Question

$$\int t\cos\left(4t^2\right)\d t$$ = （ ）
A. $$\dfrac {1}{8}\sin\left(4t^2\right)+C$$
B. $$\dfrac {1}{2}\cos ^{2}(2t)+C$$
C. $$-\dfrac {1}{8}\sin\left(4t^2\right)+C$$
D. $$\dfrac {1}{4}\sin\left(4t^2\right)+C$$

Answer

**step1** Understanding the problem

The problem asks us to evaluate the indefinite integral $$\int t\cos\left(4t^2\right)\d t$$. We are given four options and need to select the correct one.

**step2** Choosing an integration method

This integral can be solved using the method of substitution (also known as u-substitution). This method is appropriate when the integrand contains a function and its derivative (or a constant multiple of its derivative).

**step3** Defining the substitution variable

Let $$u = 4t^2$$. This choice is made because the derivative of $$4t^2$$ will involve $$t$$, which is also present in the integrand ($$t \, dt$$).

**step4** Calculating the differential of the substitution variable

Next, we find the differential $$du$$ by differentiating $$u$$ with respect to $$t$$:
$$\frac{du}{dt} = \frac{d}{dt}(4t^2) = 4 \times 2t = 8t$$
Multiplying both sides by $$dt$$, we get:
$$du = 8t \, dt$$

**step5** Expressing $$t \, dt$$ in terms of $$du$$

We need to replace $$t \, dt$$ in the original integral.
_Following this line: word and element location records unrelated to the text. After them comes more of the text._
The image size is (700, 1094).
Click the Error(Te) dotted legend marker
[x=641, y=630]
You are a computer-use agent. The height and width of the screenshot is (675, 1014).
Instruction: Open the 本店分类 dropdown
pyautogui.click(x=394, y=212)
From the previous step, we have $$du = 8t \, dt$$.
Dividing by 8, we get:
$$t \, dt = \frac{1}{8} du$$

**step6** Substituting into the integral

Now, substitute $$u = 4t^2$$ and $$t \, dt = \frac{1}{8} du$$ into the original integral:
$$\int t\cos\left(4t^2\right)\d t = \int \cos(u) \cdot \frac{1}{8} du$$
We can pull the constant factor $$\frac{1}{8}$$ out of the integral:
$$= \frac{1}{8} \int \cos(u) du$$

**step7** Evaluating the integral with respect to $$u$$

The integral of $$\cos(u)$$ with respect to $$u$$ is $$\sin(u)$$. Remember to add the constant of integration, $$C$$.
$$= \frac{1}{8} \sin(u) + C$$

**step8** Substituting back to the original variable $$t$$

Finally, substitute back $$u = 4t^2$$ to express the result in terms of $$t$$:
$$= \frac{1}{8} \sin(4t^2) + C$$

**step9** Comparing with the given options

Comparing our result with the given options:
A. $$\dfrac {1}{8}\sin\left(4t^2\right)+C$$
B. $$\dfrac {1}{2}\cos ^{2}(2t)+C$$
C. $$-\dfrac {1}{8}\sin\left(4t^2\right)+C$$
D. $$\dfrac {1}{4}\sin\left(4t^2\right)+C$$
Our calculated result matches option A.